The work in this programme aims to address this issue by integrating the nanosheet materials directly within optical fibre platforms, which are famed for their exceptional light-guiding capabilities. The materials will be incorporated into the fibres through a specially designed "interaction window" that has been opened into the fibre's cladding. This configuration allows for light signals that are guided within the fibre to interact with the ultra-thin material over extended propagation lengths, without any disruption to their optical path. The components built into this platform will therefore be immediately compatible with existing fibre systems and networks, which will facilitate their wide-spread use in academia and industry alike. By choosing the right material and device design for the target wavelength regime, it will be possible to develop an array of highly functional optical and optoelectronic devices that are suitable for wide-ranging applications, including high-volume manufacturing, telecommunications, and quantum information. Furthermore, by introducing electrical contacts to control the material properties, these devices could also be tunable in their performance metrics and wavelength of operation, paving a way for the development of next generation "smart" - real-time adjustable - photonic systems. These all-fibre integrated nanosheet devices will be designed and optimized for efficiency, stability and durability; key requirements that will expedite their transition into the commercial domain.
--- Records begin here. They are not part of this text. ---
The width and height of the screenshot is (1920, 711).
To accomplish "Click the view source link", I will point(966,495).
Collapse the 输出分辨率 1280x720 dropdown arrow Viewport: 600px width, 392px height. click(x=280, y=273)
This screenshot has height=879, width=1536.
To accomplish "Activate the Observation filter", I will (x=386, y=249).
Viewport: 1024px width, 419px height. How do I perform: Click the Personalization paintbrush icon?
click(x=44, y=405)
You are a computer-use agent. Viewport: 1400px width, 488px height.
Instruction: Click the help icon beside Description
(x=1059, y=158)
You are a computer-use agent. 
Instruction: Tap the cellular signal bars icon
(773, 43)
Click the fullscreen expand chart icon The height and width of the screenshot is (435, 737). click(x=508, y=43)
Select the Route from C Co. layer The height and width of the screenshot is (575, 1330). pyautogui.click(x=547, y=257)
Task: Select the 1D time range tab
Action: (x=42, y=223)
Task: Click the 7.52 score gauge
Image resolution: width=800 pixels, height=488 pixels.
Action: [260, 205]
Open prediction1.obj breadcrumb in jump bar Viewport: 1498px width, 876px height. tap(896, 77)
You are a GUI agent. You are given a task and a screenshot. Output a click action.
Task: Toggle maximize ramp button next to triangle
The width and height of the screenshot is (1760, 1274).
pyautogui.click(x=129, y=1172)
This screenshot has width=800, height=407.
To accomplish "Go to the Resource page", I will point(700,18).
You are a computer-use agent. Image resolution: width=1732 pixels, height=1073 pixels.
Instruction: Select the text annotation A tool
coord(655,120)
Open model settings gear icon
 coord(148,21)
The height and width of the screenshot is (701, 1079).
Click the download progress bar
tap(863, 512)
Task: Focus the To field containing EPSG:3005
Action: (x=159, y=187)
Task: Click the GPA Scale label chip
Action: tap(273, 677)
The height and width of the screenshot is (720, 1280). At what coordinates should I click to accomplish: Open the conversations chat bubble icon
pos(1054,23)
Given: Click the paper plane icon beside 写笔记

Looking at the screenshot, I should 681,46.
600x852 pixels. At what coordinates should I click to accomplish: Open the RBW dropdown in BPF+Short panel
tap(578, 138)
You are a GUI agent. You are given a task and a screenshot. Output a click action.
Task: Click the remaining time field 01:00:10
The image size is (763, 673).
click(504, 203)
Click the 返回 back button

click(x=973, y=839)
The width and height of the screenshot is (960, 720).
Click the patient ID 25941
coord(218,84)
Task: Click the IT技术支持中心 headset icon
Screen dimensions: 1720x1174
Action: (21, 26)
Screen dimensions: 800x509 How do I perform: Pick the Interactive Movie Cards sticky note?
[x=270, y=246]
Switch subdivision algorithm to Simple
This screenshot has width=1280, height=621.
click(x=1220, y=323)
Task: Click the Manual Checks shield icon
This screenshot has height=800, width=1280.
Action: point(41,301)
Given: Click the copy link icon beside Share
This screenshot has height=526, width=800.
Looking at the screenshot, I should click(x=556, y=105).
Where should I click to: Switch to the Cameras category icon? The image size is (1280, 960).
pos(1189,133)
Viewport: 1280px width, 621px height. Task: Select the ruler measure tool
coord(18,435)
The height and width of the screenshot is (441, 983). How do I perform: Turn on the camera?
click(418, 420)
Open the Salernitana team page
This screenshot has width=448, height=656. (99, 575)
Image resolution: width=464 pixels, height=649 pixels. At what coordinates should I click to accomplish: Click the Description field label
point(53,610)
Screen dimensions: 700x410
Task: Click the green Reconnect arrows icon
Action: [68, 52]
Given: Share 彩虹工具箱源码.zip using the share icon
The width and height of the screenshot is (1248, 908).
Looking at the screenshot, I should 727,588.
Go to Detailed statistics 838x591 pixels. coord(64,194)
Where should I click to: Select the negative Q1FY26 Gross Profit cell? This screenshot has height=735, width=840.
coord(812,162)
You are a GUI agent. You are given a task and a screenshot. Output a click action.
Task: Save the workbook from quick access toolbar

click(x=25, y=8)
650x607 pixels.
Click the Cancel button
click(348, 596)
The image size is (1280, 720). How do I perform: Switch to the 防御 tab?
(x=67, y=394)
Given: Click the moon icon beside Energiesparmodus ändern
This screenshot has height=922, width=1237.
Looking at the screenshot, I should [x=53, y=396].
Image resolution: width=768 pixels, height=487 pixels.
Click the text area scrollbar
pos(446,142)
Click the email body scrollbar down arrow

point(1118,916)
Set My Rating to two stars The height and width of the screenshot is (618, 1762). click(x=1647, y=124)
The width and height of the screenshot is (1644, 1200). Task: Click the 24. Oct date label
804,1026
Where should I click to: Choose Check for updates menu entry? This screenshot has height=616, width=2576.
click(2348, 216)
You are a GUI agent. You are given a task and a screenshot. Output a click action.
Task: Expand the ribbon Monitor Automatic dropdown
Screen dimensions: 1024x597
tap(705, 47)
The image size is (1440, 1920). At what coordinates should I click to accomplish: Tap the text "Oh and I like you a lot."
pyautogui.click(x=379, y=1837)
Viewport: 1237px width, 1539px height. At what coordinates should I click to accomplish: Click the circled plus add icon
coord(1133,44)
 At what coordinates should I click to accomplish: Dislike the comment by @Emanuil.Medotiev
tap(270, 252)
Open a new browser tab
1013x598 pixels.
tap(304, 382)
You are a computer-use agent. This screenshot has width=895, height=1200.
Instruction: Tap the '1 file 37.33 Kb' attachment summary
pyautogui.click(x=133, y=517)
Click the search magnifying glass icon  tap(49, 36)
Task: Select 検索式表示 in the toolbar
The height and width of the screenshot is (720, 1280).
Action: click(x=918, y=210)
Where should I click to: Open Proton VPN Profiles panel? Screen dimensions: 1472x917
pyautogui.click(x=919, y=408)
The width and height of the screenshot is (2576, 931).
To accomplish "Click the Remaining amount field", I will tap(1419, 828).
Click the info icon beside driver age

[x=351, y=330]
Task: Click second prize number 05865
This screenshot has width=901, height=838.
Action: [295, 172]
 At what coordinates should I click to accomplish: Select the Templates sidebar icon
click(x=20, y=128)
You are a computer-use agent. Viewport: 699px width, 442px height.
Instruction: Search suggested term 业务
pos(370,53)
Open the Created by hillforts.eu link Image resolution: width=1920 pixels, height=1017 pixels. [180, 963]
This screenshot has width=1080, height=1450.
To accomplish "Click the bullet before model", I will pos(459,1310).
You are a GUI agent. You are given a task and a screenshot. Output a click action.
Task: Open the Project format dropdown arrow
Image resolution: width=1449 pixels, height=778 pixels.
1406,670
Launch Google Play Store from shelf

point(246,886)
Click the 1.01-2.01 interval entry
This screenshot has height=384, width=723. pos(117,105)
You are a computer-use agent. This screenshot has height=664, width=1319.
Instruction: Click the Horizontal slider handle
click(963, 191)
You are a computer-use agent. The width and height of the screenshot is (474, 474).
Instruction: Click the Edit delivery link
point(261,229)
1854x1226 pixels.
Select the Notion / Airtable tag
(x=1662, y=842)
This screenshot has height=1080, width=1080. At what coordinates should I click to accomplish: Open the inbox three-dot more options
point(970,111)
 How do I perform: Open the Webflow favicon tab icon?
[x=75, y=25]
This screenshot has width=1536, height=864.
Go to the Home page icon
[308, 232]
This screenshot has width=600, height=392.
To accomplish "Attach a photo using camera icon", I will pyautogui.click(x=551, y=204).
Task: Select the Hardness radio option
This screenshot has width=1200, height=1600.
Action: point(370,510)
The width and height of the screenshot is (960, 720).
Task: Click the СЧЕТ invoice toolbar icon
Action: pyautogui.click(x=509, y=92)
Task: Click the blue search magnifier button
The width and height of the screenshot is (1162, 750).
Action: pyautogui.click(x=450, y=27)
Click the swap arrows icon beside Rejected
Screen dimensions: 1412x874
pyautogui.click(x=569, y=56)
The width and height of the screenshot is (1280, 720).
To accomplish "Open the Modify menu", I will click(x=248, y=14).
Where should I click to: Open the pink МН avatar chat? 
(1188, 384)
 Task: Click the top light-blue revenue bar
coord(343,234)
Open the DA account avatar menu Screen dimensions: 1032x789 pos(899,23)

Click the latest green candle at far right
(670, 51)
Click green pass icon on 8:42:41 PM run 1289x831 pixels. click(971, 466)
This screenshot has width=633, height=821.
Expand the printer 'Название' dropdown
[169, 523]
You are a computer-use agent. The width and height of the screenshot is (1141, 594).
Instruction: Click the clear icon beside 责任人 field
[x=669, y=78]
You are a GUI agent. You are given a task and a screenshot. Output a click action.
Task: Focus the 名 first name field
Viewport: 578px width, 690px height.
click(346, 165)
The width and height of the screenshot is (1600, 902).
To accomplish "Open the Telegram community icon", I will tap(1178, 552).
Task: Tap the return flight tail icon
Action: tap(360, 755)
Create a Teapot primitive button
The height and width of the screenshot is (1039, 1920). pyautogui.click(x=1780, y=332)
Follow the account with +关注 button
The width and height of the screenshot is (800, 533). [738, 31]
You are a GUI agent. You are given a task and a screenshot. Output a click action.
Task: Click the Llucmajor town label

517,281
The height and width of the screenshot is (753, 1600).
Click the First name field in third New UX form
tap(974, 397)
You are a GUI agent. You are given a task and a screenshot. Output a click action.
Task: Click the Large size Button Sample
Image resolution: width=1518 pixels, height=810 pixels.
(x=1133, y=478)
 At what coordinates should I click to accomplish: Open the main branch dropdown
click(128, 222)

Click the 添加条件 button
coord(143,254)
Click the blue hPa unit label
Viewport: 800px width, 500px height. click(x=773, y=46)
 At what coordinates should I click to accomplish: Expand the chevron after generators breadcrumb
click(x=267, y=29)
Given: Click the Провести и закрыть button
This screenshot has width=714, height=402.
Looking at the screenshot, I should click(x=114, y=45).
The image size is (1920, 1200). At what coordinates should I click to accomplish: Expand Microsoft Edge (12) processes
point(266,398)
This proposal aims to develop a platform technology that combines two of the most exciting technological breakthroughs of recent times - glass optical fibres and nanosheet materials - to develop a new generation of robust, compact, efficient and tunable photonic devices. Thus the success of this project will be measured by the uptake of these devices in wide-ranging areas including, but not limited to, high power laser development, optical communications, and quantum information systems. As a result, the outcomes will align with several key research areas including Photonic Materials, Optical Devices & Subsystems, Optical and Optoelectronic Devices, Optical Communications, and Quantum Optics, which fall under the themes 'ICT', 'Manufacturing the Future', and 'Quantum Technologies'.

Photonic Materials: A key goal of the project is to use the fibre platforms as a characterization test bed to advance the UK's knowledge of the rich and varied optoelectronic properties of the nanosheet materials. This knowledge base will not only be important for the academic community, as demonstrated via our partnerships with the Micronova Research Centre for Nanotechnology at Aalto University, but also for manufacturers and commercial end users of nanosheet materials, as they seek to determine the best materials and/or composites for their target applications.

Manufacturing: The UK has a strong laser manufacturing industry and the importance of laser-based manufacturing has been recognised by EPSRC through the support of initiatives such as the Centre for Innovative Manufacturing in Laser-Based Production Processes (http://www.cim-laser.ac.uk/). Components developed within this project such as broadband polarizers, saturable absorbers, tunable filters, mode couplers and beam shapers that are durable, efficient, and can withstand high operating powers could feed directly into this market, as recognized by our project partners SPI Lasers.

Optical and Optoelectronic devices: A number of optical and optoelectronic fibre-based devices that can modulate, amplify and detect information will be developed and tested within the lifetime of this project. Such devices that are simple to produce, have high efficiencies, and are easy to integrate with existing infrastructures will have obvious economic and societal benefits to the ICT sector. Furthermore, by embedding the signal processing functions directly into the transport fibres, these components could result in improved energy efficiencies in ICT systems, helping to reduce the carbon footprint (which is currently larger than the airline industry).

Quantum Optics: The design and construction of ultra-low-loss fibre-integrated polarizers, detectors and correlated photon sources that can operate across the visible to near-infrared region would be of great interest for applications in future quantum information, computation and sensing systems. To maximize our impact in this area, we have already established a partnership with Prof. Faccio at the University of Glasgow, who is an expert in quantum technologies. As the platform technology matures, we will look to expand our work in this area by connecting with relevant Quantum Technology Hubs, several of which we already have links to (e.g., NQIT at Oxford and QuantIC at Glasgow), and their industrial partners.